Collected data
=== Section Start ===

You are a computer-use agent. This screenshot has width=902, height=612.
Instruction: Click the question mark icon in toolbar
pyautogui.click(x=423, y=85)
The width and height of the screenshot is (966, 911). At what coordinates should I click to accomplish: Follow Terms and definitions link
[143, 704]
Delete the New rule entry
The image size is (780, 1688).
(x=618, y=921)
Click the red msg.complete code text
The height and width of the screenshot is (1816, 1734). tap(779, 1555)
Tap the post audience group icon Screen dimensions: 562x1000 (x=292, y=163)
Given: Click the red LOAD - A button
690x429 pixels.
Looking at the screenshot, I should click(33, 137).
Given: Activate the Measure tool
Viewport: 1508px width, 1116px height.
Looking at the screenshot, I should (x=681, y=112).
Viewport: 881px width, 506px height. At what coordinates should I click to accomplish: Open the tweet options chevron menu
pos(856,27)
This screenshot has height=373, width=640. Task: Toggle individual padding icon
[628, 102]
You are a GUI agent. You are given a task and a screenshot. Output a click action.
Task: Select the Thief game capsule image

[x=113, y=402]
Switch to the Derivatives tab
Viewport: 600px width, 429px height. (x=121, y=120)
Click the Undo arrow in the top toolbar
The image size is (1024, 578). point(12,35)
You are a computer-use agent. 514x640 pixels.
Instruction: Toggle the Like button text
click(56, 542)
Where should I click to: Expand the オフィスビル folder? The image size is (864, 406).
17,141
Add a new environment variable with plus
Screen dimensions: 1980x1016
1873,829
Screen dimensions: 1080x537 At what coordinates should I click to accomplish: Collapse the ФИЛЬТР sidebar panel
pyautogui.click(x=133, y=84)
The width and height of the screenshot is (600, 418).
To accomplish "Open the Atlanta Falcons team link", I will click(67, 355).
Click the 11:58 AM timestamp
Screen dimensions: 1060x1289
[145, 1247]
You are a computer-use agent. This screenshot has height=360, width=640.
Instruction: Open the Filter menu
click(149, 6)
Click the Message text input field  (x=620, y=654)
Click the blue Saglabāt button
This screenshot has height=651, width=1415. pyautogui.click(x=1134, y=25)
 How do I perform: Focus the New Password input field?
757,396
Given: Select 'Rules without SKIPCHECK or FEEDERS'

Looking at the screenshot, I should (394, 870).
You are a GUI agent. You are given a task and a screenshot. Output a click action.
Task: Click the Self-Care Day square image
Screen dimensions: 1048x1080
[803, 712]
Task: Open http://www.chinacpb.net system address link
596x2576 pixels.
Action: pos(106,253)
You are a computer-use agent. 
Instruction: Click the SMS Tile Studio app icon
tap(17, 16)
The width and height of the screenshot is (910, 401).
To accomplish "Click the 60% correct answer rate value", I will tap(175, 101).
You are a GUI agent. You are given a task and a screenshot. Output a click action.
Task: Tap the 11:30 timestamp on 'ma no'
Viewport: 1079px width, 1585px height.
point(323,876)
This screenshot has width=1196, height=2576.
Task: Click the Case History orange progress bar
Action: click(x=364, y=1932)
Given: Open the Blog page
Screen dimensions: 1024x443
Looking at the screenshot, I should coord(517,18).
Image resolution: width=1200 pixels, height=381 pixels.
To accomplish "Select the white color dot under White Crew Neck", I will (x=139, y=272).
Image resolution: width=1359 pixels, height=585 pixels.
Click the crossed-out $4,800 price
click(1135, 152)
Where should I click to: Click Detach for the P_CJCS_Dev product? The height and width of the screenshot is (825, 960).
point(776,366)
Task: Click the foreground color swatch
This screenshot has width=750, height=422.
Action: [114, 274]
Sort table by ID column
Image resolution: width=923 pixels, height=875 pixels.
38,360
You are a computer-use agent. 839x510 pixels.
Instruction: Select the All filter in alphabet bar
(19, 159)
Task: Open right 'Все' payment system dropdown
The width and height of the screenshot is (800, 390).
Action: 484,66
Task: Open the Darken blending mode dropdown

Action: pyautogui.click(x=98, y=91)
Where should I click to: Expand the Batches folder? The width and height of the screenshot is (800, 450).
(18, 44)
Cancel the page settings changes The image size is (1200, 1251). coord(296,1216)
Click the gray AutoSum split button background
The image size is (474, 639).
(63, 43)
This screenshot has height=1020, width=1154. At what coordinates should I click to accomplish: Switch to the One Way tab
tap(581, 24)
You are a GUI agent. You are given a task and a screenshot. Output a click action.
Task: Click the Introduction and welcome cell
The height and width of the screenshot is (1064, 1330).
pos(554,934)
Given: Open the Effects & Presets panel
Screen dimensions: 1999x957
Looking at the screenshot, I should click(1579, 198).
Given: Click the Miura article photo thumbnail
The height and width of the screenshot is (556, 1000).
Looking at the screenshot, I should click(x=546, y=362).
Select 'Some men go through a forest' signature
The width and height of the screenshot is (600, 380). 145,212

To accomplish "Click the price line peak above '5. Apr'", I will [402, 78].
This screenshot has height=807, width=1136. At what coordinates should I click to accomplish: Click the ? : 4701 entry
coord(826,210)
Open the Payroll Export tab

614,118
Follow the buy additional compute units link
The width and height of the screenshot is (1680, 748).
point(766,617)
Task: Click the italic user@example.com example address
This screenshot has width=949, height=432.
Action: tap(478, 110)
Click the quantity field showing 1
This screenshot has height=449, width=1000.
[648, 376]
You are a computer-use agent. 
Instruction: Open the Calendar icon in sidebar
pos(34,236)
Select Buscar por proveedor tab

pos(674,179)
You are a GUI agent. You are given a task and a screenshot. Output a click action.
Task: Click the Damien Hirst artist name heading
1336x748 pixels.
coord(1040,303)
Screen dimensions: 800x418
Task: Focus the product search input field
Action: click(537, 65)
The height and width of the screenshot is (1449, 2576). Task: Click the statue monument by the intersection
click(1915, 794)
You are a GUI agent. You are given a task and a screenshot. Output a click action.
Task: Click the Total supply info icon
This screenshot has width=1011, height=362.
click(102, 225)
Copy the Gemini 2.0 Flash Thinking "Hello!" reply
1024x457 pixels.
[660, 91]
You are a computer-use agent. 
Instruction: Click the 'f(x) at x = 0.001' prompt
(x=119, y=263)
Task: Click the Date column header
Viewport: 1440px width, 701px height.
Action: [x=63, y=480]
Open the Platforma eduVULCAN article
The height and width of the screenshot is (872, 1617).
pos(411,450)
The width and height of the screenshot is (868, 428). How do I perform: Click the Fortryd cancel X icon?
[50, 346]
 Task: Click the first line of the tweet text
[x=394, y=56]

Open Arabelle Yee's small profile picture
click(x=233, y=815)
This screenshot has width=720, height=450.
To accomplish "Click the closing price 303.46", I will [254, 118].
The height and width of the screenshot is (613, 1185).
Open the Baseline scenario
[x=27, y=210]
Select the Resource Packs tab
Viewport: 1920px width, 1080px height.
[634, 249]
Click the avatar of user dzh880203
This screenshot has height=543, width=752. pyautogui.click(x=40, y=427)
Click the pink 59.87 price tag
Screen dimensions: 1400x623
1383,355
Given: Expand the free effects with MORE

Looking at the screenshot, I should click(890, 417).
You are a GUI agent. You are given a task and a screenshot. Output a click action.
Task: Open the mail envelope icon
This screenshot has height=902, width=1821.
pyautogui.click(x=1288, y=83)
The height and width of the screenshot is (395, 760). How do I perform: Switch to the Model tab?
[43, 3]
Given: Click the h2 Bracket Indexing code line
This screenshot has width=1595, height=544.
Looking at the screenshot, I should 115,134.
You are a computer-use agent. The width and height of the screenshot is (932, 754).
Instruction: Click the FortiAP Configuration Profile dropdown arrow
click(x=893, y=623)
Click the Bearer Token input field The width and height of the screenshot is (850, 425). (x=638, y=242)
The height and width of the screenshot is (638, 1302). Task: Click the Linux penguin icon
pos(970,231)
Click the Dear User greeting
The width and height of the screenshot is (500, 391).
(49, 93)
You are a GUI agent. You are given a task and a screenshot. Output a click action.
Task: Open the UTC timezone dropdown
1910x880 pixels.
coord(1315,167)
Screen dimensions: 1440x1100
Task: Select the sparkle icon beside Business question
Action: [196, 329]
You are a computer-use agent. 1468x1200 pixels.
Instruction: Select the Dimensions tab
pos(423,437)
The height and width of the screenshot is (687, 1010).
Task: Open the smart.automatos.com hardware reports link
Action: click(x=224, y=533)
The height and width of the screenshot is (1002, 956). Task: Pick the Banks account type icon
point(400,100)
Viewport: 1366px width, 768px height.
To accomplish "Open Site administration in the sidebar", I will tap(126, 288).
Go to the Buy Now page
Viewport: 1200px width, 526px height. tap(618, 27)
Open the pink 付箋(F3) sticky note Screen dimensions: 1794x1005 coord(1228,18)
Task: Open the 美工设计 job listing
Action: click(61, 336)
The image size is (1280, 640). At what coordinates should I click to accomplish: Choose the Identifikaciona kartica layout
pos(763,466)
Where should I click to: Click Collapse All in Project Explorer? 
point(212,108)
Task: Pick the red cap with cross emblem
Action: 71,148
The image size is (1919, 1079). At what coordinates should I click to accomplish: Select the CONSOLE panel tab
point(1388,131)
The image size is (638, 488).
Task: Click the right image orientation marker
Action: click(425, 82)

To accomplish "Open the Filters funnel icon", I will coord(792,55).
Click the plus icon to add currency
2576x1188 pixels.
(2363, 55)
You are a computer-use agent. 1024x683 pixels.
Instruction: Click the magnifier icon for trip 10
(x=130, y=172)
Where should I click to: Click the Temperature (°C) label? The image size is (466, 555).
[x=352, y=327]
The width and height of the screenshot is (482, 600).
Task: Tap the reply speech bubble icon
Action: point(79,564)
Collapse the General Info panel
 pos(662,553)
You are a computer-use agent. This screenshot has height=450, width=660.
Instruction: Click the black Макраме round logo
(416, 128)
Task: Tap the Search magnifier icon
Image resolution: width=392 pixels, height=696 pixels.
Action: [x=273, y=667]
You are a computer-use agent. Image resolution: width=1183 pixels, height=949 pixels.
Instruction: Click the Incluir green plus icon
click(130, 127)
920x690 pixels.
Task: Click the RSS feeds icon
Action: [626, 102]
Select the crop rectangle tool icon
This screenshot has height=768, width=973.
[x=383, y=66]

=== Section End ===

Return only the number of lines in the data above that hold the word "computer".

12